◆ Given data:
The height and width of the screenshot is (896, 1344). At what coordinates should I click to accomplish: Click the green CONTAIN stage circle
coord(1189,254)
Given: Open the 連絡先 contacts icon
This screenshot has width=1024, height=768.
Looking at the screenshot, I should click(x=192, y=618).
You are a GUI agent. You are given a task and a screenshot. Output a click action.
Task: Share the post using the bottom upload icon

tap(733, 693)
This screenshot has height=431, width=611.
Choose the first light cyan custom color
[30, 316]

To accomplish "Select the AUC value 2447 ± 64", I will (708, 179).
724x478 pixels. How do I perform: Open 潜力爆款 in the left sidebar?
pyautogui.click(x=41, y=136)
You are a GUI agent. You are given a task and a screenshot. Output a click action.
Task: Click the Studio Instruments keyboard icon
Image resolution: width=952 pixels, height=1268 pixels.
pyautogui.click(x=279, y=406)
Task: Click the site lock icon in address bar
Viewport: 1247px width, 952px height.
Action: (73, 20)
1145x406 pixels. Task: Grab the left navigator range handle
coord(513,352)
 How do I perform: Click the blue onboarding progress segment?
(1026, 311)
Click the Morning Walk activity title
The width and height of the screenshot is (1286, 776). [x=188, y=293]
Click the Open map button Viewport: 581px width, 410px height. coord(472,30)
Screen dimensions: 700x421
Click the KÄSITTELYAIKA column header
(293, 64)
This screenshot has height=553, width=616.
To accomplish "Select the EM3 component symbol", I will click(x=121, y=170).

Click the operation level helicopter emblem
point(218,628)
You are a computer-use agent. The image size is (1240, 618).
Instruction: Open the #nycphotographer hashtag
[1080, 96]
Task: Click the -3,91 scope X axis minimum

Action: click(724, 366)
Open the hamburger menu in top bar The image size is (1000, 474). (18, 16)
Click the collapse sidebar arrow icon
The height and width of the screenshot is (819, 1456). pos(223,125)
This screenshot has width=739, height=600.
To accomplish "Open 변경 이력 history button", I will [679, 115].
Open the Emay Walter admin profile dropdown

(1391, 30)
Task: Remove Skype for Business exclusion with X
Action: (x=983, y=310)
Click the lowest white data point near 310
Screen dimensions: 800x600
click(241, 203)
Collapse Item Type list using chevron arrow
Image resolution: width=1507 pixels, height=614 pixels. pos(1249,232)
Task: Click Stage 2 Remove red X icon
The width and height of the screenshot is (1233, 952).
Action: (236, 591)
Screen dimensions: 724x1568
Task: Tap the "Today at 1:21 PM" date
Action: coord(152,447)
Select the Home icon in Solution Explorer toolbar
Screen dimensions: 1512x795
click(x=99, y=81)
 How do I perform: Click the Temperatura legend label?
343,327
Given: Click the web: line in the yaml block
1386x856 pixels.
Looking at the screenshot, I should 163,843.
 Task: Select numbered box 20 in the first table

◆ What the exercise asks: Rescale the items between the line holding "724x478 pixels. How" and the line holding "Action: (73, 20)", inclusive, and give only those lines again with the requests unchanged. Multiply every coordinate in the answers by 1.4 and round to whole numbers, with halves rounded up.

◆ Full response:
724x478 pixels. How do I perform: Open 潜力爆款 in the left sidebar?
pyautogui.click(x=57, y=190)
You are a GUI agent. You are given a task and a screenshot. Output a click action.
Task: Click the Studio Instruments keyboard icon
Image resolution: width=952 pixels, height=1268 pixels.
pyautogui.click(x=391, y=568)
Task: Click the site lock icon in address bar
Viewport: 1247px width, 952px height.
Action: (102, 28)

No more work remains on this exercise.